=== MATERIALS PROVIDED ===

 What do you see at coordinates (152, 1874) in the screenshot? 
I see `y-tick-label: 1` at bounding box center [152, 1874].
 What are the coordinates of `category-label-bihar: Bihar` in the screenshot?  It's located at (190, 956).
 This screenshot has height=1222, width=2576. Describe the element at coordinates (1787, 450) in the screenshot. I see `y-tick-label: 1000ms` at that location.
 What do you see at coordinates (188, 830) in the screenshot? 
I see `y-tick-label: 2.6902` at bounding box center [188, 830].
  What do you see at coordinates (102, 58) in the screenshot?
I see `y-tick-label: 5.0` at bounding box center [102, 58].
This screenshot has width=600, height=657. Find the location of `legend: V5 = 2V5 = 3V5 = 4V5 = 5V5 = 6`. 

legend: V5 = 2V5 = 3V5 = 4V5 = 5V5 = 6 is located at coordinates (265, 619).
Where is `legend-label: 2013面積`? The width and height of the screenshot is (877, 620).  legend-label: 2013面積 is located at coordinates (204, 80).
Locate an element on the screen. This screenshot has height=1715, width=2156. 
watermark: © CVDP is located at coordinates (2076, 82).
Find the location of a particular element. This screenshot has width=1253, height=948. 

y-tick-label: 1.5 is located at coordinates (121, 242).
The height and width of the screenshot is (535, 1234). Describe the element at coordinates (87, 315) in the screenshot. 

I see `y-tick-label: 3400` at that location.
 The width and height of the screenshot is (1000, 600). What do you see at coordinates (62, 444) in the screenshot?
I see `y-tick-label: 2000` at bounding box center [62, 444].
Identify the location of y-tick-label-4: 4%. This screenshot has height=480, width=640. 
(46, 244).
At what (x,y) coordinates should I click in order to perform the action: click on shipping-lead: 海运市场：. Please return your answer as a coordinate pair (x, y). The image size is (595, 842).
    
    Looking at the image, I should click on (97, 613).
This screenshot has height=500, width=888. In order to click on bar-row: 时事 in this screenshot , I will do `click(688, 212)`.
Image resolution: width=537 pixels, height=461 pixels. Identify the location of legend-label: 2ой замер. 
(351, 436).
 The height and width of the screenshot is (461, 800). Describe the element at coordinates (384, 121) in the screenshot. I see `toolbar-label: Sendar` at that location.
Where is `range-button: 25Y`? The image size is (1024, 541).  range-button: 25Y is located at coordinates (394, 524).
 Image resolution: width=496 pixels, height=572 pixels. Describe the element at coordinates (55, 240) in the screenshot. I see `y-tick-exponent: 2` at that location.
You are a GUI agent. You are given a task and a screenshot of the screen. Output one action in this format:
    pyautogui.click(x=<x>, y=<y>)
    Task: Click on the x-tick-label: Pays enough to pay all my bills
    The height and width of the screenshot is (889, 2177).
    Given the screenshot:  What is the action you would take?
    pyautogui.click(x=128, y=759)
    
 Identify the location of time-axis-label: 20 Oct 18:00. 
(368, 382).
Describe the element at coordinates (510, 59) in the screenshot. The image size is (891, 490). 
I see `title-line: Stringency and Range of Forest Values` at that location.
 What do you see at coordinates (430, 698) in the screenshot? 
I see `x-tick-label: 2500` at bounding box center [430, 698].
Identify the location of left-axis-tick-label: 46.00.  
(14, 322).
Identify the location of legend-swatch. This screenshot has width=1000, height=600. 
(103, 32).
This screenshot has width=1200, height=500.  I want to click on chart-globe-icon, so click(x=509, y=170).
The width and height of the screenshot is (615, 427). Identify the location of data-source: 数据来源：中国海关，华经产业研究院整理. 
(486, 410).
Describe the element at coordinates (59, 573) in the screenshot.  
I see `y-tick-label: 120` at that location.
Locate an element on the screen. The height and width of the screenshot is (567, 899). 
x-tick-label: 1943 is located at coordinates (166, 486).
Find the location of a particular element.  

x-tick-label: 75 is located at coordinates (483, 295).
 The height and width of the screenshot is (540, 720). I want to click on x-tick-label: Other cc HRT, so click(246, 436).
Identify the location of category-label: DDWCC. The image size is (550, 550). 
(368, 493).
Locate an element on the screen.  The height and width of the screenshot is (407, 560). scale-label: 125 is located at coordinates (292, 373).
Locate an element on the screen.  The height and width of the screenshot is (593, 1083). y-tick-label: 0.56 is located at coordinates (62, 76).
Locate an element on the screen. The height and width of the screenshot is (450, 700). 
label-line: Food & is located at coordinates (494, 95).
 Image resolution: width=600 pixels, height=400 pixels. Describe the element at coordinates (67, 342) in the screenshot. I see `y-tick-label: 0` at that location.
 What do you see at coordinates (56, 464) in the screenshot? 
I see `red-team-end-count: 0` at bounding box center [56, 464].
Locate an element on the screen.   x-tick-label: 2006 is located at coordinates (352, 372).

===

_ACTIVITY_. Copy verbatim the rows that begin with the line containing "What do you see at coordinates (188, 830)" and end with the line containing "center [102, 58].", both lines included.

_ANSWER FOR THIS EXERCISE_.
 What do you see at coordinates (188, 830) in the screenshot? 
I see `y-tick-label: 2.6902` at bounding box center [188, 830].
  What do you see at coordinates (102, 58) in the screenshot?
I see `y-tick-label: 5.0` at bounding box center [102, 58].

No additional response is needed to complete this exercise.